# ACTIVITY
Down to the last line, restate the listing below exactly.

# DATA SUPPLIED
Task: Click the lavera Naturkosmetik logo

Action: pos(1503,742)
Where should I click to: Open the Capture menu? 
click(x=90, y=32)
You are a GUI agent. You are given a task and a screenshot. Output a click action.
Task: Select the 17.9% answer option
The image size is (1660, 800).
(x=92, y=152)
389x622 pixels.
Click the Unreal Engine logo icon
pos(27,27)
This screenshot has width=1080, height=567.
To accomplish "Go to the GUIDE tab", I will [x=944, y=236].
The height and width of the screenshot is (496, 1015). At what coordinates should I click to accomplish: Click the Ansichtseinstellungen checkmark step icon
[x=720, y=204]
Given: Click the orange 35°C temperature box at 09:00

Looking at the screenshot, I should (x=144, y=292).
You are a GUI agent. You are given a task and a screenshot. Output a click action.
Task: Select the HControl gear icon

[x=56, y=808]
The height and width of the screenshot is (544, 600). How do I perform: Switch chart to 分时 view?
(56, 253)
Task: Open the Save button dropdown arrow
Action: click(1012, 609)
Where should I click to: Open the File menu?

# FINAL ANSWER
Task: Click the lavera Naturkosmetik logo

Action: pos(1503,742)
Where should I click to: Open the Capture menu? 
click(x=90, y=32)
You are a GUI agent. You are given a task and a screenshot. Output a click action.
Task: Select the 17.9% answer option
The image size is (1660, 800).
(x=92, y=152)
389x622 pixels.
Click the Unreal Engine logo icon
pos(27,27)
This screenshot has width=1080, height=567.
To accomplish "Go to the GUIDE tab", I will [x=944, y=236].
The height and width of the screenshot is (496, 1015). At what coordinates should I click to accomplish: Click the Ansichtseinstellungen checkmark step icon
[x=720, y=204]
Given: Click the orange 35°C temperature box at 09:00

Looking at the screenshot, I should (x=144, y=292).
You are a GUI agent. You are given a task and a screenshot. Output a click action.
Task: Select the HControl gear icon

[x=56, y=808]
The height and width of the screenshot is (544, 600). How do I perform: Switch chart to 分时 view?
(56, 253)
Task: Open the Save button dropdown arrow
Action: click(1012, 609)
Where should I click to: Open the File menu?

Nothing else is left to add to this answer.